Developers building Eturna condominium on Hollywood Beach

Developers building Eturna condominium on Hollywood Beach



Three co-developers have found buyers for about 40 percent of the units at Eturna, a boutique condominium on Hollywood Beach, and expect to complete construction of the project by fall.

They say pre-construction buyers have agreed to purchase 15 units in the seven-story, 36-unit development at prices as high as $1,400 per square foot.

The co-developers of Eturna are Mark Drachman and Allen Konstam, who run Miami Beach-based Condra Property Group LLC, and Husein Sonara of Hansford Boca LLC, who works out of Hollywood and New York and serves as the condo development’s construction manager. 

A company controlled by Drachman and Konstam paid $10 million in 2021 to acquire the development site at 3319 North Ocean Drive, records show. It is just south of the Villas of Positano, a 12-story, 62-unit condominium that opened in 2007 at 3501 North Ocean Drive.

“There really hasn’t been a building built like this [Eturna] in Hollywood Beach since the Positano, which is basically almost two decades,” Drachman told The Real Deal.

Construction on Eturna started with completion of the foundation in November 2023, followed by a groundbreaking in April 2024 for the vertical structure of the building.

Drachman said Toronto-based Romspen Investment Corp. provided most of the $33 million in debt financing for the development, and together with equity investment, the total funding is about $50 million.

Hollywood-based Kaller Architecture designed Eturna with 26 units of 1,000 square feet to 1,500 square feet, and 10 villas of 2,300 square feet to 3,000 square feet.

Preconstruction asking prices range up to $3.75 million for the villas and up to $2.1 million for the condos, Sonara said. Buyers are required to deposit 20 percent of purchase price to reserve a unit.

He said buyers include South Florida residents who want to make Eturna their principal residence and residents of New York and other states along the East Coast, as well as foreign buyers who want to have second homes at the condominium.

The developers of Eturna have been active in Hollywood in recent years.

They paid $62 million last year to acquire Nine Hollywood, a 12-story, 204-unit apartment building on the corner of Jackson Street and Federal Highway just south of Young Circle in downtown Hollywood. They acquired the apartment building with funding from a New York-based entity called FundRebel.

“FundRebel is a crowdfunding platform that all three of us are involved in,” Drachman said. “It’s a startup that we put together to be able to raise funds from non-accredited investors so they can participate in institutional-grade real estate transactions.”

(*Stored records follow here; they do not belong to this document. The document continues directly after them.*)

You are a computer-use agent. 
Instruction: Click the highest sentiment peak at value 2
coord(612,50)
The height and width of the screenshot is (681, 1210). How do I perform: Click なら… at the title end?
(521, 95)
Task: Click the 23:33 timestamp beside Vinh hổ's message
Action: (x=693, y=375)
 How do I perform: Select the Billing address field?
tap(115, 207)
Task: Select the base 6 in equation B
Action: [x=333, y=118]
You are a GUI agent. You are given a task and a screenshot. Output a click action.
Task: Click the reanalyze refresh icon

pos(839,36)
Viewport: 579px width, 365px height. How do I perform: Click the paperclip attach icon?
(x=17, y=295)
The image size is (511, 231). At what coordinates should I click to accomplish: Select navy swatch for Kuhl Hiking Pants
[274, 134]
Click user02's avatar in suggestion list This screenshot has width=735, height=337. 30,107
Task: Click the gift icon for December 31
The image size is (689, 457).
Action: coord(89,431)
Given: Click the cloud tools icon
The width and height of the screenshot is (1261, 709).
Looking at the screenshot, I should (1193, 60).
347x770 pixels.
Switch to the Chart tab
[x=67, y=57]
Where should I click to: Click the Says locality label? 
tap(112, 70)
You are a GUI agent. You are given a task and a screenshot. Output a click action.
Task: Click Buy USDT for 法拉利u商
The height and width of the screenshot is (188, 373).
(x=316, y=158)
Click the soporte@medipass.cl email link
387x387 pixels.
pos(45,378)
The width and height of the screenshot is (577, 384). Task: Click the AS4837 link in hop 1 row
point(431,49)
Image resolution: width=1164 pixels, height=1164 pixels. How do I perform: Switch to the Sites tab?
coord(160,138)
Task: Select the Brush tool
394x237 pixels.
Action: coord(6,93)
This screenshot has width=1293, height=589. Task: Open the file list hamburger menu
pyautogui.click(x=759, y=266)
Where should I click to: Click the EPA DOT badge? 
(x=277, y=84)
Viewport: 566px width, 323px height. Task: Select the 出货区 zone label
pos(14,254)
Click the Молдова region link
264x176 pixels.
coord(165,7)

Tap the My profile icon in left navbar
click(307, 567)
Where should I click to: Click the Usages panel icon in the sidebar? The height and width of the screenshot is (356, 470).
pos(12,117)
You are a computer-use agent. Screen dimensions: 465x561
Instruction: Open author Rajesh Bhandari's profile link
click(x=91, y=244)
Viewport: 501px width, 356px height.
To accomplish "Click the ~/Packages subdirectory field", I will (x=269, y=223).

Condra Property Group had also planned a 17-story, mixed-use development at 2115 North Ocean Drive on Hollywood Beach with 282 apartments, including 114 workforce housing units with sub-market rents for tenants who earn up to 120 percent of the area median income. The area median income for Broward County is $96,200, according to the Florida Housing Finance Corporation. ‘

But Hollywood rejected Condra’s application to develop the mixed-use building at a height of 17 stories, so Condra filed a lawsuit against the city, contending the height is allowable under the state’s Live Local Act because of the development’s workforce housing component. “We’re definitely optimistic about the outcome,” Drachman said. “We have a very solid understanding of the law and what the state of Florida says we can and cannot do.”

Drachman said he and the other two co-developers of Eturna avoided public hearings for site plan approval and other entitlements for the condominium because the development site already had the entitlements necessary to start construction. “We purchased it [the site] from another developer who had already entitled the bulk massing and unit count, so we did not have to go through the land use process,” he said.